Dengin Ceyhan: “Sanat sizin köleniz olarak kullanabileceğiniz bir varoluş değil”

DENGİN CEYHAN

Sanat sadece ülke sınırlarına, belli bir coğrafya üzerine hatta bu dünyaya sığacak bir olgu değildir. Konservatuvara ilk girdiğimiz senelerden beri biz bunu gördük. İlk başta dinlemeyi, ortaya çıkan sanat eserinin ne amaçla çıktığını anlamayı, nasıl ön yargısız bakmamız gerektiğini öğrendik. Bir sanat eseri hoşumuza gitse de gitmese de emek harcandığı için saygı duymayı benimsedik. Daha sonra büyümemizle birlikte sanata dair öğrendiğimiz şeyleri günlük hayatımızda insanlara, etrafımızda olup biten olaylara karşı uygulamaya başlarken bulduk kendimizi ve dönüp baktığımızda etrafımızda kimsenin kimseyi dinlemediği, kimsenin yeni bir şey öğrenmek istemediği, kimsenin kimseye saygı duymadığı bir dünyada, bir coğrafyada yaşadığımızın farkına vardık. Bu, gerçekten o kadar büyük bir hayal kırıklığıydı ki, hayata karşı öğrendiklerimiz ile gördüklerimiz birbirinin o kadar tersi ki...

Hele sanata insanların yaklaşımında! Ucube denilerek kaldırılan heykeller, şarap içiliyor diye basılan konserler, dünyaca ünlü orkestra şefi İbrahim Yazıcı’nın, Bursa Devlet Senfoni Orkestrası Kemancısı Filiz Özsoy’un, DTCF Tiyatro bölümü hocalarının ihraç edilmesi...

Sanata ve sanatçıya baskı…
Bu olaylar olduktan henüz 4 gün sonra benim gözaltına alınıp ardından tutuklanmam. Daha genel sıkıntılara bakacak olursak Sanat Kurumlarının özgürce oyun sahneleyememesi , ‘yukarıdan şimdi laf yemeyelim’ diyerek hareket edilmesi. Her sene onlarca konservatuar mezunu genç sanatçı adaylarının işsiz kalması. İş bulabilenlerin hiçbir garantisi olmaması...

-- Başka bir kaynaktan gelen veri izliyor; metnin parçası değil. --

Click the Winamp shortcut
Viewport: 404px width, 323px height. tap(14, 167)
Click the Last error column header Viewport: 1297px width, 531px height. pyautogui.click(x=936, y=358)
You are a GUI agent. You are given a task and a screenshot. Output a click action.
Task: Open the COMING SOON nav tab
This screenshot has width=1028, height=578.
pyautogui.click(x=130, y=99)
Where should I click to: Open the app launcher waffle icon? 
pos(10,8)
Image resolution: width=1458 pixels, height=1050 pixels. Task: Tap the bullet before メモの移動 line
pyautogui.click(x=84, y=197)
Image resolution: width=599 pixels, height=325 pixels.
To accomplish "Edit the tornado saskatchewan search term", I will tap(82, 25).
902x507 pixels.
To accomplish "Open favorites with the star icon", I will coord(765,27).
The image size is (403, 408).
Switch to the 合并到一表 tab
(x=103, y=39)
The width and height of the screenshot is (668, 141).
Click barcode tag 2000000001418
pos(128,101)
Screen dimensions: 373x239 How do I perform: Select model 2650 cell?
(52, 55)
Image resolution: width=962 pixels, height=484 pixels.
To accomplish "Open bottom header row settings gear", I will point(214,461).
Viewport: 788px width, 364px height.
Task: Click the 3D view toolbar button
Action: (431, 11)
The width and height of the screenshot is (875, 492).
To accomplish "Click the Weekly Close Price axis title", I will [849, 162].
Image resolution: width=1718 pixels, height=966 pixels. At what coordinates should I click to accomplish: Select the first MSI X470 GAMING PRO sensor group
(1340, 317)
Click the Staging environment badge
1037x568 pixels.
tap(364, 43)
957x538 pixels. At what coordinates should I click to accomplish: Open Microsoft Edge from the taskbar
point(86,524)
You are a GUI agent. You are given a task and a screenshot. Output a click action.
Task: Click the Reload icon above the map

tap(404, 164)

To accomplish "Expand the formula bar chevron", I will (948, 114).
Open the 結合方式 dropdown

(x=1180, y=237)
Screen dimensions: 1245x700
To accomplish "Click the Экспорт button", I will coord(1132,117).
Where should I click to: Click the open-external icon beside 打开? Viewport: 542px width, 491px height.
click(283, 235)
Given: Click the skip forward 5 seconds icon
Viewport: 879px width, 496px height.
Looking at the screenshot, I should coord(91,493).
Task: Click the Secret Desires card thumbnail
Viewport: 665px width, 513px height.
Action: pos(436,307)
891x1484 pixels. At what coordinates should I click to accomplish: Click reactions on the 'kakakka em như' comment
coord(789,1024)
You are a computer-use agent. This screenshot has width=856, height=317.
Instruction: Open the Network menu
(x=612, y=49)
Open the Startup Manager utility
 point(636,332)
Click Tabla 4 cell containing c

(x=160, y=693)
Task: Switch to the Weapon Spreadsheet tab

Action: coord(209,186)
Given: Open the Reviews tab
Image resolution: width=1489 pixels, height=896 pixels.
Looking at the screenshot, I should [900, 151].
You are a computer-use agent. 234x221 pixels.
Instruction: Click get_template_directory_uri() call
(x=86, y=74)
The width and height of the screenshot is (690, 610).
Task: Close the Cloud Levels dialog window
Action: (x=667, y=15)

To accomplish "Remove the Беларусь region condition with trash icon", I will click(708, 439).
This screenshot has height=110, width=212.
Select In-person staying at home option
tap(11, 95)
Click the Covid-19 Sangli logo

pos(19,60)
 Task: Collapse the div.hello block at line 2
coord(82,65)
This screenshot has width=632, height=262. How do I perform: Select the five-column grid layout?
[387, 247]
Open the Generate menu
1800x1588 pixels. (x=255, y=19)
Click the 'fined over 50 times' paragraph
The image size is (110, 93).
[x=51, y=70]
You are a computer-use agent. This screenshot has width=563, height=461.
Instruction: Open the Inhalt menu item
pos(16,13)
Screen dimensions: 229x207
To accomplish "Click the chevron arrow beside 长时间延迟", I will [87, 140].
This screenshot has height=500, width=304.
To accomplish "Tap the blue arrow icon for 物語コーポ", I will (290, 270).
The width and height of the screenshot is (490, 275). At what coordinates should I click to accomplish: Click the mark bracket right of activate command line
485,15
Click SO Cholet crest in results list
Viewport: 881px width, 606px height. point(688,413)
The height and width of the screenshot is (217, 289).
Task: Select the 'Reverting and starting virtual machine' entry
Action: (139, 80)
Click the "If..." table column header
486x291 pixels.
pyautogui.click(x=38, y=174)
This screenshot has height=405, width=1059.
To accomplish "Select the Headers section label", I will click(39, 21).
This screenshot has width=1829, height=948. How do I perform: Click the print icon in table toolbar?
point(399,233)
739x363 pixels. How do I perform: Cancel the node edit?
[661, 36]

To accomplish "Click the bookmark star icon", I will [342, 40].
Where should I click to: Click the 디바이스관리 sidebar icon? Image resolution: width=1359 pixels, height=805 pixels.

Son olarak Rapçi Ezhel’in, şarkılarının uyuşturucuya özendirdiği gerekçesiyle tutuklanması ama diğer yandan kadına taciz, pedofili vakalarının artması ve yıllarca kendilerini jiletleyen insanların yaratılmasına hiçbir şey denmemesi. Barış Atay’ın oynadığı ‘Sadece Diktatör’ oyunun yasaklanması, Füsun Demirel’i sinemada ya da televizyon dizilerinde göremememiz. Rutkay Aziz ve Taner Barlas’ın oynadığı ‘Adalet Sizsiniz’ tiyatro oyununun OHAL gerekçesiyle Gaziantep, Şanlıurfa ve Mardin’de oynayamaması. Bu olayları toptan ele aldığımız zaman aslında sanatın özgür icra edilmesine karşı bilinçli bir politika olduğunu görebiliyoruz. Bundan 80 yıl önceye baktığımız zaman, cumhuriyetin ilk kurulmasıyla birlikte M. Kemal Atatürk ülkenin sanatçılar yetiştirebilmesi için konservatuvar kurmuştu. Daha ülkenin kasasında doğru düzgün para yokken Türk 5’leri diye bilenen dönemin genç sanatçılarını yurt dışına öğrenim görüp geri döndüklerinde burada eğitim versinler diyerek göndermiş ve bu ülke kendi sanatçılarını yetiştirmeye başlamıştı.

Bunlar unutulmayacak
Şu an geldiğimiz nokta ise özgür sanat icra edenler açısından içler acısıdır. Sanatçı, her şeyi herkesten daha fazla görebilendir, sırf birine muhalefet olayım diye muhalefet etmez sanatçı, gördüğü yanlışları halka söylemek ile mükelleftir. Bir eseri icra ederken hakkıyla icra edebilmek için sarf ettiğimiz çaba bizim insanlığa bakış açımızdır, aynı çabayı insanlık için sarf etmek zorundayız, yoksa gerçek bir sanatçı olamayız. Sanat, ona karşı bilinçli ve ketleyici politik ajandanın çok çok üzerinde olan bir varoluştur. Hiç kuşkusuz bu günler geçtiği zaman , aydınlığa kavuşacağımız zamanlarda bu yaşananları anlatacak sanat eserleri çıkacaktır insanların karşısına. Yapılan her yanlış, yaşatılan her zulüm gelecekte insanlara en vurucu şekilde sahnelerde, sergilerde, konserlerde gösterilecektir. Bunun başlayacağı nokta ise insanların artık “Tamam” dediği yerdedir.